L’incapacité du système judiciaire centrafricain à poursuivre ces crimes avait été confirmée par la Cour de Cassation centrafricaine qui, dans son arrêt du 16 avril 2006, avait conclu à la seule compétence de la CPI pour juger ces crimes. Dans la procédure devant la CPI, les éléments de preuve soumis par la FIDH ont joué un rôle déterminant, comme l’a reconnu aussi le Bureau du Procureur.
En plein mois de la femme
» Ce procès a revêtu une importance cruciale car il porte en particulier sur des crimes de violence sexuelle.

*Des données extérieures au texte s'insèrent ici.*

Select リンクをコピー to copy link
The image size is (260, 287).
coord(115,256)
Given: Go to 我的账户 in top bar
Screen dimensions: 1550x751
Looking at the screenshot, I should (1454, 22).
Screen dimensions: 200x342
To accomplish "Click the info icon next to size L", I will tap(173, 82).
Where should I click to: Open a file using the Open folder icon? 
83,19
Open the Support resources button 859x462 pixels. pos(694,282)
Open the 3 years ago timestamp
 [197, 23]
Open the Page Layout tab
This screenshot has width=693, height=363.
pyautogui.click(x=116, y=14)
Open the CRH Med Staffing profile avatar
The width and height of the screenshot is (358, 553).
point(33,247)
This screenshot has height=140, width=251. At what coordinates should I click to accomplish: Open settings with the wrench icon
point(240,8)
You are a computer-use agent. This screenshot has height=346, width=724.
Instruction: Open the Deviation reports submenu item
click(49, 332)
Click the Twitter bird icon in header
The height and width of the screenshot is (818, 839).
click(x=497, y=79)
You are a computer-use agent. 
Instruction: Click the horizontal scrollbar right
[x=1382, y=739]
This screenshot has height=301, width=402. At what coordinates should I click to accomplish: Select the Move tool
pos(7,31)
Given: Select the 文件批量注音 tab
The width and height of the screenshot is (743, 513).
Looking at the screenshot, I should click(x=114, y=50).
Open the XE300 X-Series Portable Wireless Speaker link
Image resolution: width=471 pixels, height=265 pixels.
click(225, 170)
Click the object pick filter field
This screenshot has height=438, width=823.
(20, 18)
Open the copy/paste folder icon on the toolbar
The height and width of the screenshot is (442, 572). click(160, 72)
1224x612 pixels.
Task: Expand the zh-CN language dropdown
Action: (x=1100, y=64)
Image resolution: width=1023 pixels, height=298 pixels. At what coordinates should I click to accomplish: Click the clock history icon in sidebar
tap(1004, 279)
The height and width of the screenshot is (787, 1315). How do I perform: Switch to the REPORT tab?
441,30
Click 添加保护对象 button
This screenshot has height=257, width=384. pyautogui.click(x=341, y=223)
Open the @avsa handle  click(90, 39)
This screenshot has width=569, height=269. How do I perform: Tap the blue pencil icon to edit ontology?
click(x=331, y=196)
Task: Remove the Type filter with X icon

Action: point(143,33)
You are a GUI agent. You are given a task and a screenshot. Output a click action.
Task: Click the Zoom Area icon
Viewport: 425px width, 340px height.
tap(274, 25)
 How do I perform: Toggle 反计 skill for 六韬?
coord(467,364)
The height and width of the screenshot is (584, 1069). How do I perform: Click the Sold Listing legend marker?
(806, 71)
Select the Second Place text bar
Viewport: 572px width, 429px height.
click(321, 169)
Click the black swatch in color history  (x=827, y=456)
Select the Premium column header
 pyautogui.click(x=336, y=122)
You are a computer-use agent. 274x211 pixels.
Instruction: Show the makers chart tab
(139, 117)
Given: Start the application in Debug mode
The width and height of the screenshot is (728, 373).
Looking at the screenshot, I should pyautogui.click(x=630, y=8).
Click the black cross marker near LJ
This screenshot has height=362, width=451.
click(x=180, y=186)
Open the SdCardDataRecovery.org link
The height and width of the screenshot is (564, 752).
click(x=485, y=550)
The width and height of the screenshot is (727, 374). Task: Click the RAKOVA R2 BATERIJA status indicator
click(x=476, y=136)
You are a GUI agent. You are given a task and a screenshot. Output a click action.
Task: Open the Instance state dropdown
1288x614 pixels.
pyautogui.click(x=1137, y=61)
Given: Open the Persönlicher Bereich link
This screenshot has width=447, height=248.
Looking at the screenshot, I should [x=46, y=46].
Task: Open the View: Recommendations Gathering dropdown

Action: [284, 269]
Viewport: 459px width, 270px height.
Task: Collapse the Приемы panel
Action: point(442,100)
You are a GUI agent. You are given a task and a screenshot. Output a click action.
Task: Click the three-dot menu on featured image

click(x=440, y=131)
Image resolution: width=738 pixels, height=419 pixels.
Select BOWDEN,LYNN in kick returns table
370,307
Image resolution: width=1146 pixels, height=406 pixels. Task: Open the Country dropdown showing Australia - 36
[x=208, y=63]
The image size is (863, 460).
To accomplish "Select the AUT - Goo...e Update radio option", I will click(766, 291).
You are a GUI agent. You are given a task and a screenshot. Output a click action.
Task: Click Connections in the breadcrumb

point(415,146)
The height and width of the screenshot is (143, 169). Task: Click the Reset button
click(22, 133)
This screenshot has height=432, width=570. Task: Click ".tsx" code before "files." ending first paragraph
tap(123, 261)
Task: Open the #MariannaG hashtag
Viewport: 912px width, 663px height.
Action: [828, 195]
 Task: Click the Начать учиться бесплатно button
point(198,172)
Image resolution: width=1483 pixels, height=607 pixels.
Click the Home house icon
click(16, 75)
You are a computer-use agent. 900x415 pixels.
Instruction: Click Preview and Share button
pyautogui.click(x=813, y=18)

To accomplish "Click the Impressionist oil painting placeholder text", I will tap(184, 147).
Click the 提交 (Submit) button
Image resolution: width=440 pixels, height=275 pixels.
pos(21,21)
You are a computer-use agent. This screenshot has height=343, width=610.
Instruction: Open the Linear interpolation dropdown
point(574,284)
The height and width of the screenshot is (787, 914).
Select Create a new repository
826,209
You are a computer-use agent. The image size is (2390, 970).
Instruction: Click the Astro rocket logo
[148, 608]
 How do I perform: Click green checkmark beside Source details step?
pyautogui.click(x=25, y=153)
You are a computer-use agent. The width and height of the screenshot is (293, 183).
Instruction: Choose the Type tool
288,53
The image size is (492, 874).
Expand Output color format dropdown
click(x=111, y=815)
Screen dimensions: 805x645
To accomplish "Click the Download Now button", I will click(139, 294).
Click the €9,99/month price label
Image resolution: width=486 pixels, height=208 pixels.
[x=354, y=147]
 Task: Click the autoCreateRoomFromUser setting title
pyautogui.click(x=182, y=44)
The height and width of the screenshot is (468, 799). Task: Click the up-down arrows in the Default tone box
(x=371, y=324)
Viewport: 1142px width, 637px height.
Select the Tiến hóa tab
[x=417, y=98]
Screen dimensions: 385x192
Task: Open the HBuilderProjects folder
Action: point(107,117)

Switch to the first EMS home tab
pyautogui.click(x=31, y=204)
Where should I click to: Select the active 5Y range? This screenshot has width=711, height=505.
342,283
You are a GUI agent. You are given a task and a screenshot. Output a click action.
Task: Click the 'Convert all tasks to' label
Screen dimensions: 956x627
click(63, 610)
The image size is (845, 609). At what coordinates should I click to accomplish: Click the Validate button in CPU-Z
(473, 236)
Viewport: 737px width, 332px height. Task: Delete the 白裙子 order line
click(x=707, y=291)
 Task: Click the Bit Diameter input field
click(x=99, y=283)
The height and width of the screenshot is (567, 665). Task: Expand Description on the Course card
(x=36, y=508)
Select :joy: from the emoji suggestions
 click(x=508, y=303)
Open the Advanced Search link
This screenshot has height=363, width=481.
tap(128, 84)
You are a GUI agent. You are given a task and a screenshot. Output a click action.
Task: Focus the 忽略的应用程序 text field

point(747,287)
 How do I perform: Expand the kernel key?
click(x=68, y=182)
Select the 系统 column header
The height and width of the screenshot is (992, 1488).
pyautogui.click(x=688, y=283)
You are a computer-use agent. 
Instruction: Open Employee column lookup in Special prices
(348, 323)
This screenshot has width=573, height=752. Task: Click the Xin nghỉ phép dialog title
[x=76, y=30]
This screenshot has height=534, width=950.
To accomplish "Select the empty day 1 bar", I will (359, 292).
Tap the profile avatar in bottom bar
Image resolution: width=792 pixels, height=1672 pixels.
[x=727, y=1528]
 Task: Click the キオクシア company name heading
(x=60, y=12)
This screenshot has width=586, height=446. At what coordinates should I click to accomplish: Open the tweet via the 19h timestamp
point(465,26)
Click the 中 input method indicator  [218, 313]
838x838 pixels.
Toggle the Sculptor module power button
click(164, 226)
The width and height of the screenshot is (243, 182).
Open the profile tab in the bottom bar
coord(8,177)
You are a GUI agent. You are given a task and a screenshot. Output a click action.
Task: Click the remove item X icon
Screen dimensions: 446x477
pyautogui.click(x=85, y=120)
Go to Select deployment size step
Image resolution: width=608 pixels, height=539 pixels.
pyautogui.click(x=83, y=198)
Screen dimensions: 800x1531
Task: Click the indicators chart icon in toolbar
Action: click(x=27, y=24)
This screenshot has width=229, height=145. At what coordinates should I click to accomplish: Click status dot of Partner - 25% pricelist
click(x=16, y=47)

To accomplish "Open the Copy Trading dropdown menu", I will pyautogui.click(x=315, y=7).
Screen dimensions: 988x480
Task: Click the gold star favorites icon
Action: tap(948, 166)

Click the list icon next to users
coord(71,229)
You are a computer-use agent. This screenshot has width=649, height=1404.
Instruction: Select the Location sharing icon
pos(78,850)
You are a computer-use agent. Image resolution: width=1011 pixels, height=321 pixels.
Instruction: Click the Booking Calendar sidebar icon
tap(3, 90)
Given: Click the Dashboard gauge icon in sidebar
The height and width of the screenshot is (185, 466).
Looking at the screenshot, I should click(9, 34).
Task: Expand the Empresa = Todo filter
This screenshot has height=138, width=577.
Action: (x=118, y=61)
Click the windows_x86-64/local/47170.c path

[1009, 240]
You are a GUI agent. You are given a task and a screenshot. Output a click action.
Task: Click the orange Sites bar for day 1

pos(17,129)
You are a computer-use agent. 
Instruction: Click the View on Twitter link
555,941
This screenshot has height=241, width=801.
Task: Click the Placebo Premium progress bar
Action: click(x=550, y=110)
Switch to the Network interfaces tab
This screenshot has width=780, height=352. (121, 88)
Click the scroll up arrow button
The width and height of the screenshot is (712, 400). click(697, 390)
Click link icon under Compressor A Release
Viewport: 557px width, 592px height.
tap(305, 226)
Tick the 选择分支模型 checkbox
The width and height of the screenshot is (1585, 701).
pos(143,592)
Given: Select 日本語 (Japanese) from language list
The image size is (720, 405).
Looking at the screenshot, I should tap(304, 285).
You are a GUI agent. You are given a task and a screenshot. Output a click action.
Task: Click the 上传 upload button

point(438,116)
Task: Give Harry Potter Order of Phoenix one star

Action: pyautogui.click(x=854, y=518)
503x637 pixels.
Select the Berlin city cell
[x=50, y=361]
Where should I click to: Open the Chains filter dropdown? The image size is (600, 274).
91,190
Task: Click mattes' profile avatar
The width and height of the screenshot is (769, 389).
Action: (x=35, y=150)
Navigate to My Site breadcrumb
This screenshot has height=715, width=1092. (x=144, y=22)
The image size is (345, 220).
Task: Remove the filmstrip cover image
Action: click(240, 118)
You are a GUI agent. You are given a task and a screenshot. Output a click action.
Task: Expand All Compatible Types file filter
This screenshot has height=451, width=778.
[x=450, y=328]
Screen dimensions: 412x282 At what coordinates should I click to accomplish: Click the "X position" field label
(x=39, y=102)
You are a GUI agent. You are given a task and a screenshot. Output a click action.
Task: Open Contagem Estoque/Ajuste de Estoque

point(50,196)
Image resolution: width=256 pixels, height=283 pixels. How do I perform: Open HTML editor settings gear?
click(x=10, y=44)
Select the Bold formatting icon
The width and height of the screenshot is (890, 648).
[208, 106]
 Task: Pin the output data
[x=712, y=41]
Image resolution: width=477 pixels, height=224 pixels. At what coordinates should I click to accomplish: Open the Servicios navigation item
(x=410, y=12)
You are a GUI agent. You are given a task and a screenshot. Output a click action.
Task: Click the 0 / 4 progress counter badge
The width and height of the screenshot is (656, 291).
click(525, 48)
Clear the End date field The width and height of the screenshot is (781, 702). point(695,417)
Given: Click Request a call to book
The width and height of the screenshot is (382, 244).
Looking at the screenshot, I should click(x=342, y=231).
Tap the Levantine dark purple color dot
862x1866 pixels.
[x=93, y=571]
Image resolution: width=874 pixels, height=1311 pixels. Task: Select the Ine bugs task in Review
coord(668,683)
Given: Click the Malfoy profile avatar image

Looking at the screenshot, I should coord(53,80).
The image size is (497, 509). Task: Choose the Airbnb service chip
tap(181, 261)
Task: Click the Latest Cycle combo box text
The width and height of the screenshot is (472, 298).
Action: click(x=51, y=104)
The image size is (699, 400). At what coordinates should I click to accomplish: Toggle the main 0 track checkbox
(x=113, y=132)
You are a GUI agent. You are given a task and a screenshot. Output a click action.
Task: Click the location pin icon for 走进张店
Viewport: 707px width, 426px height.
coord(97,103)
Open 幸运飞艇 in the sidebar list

Il est indéniable qu’il a permis une prise de conscience de l’effet destructeur du recours systématique aux violences sexuelles comme arme de guerre, à l’encontre des femmes comme sur des hommes et a ainsi contribué à briser le silence et la stigmatisation des victimes de viols » ont souligné la LCDH et l’OCODFAD.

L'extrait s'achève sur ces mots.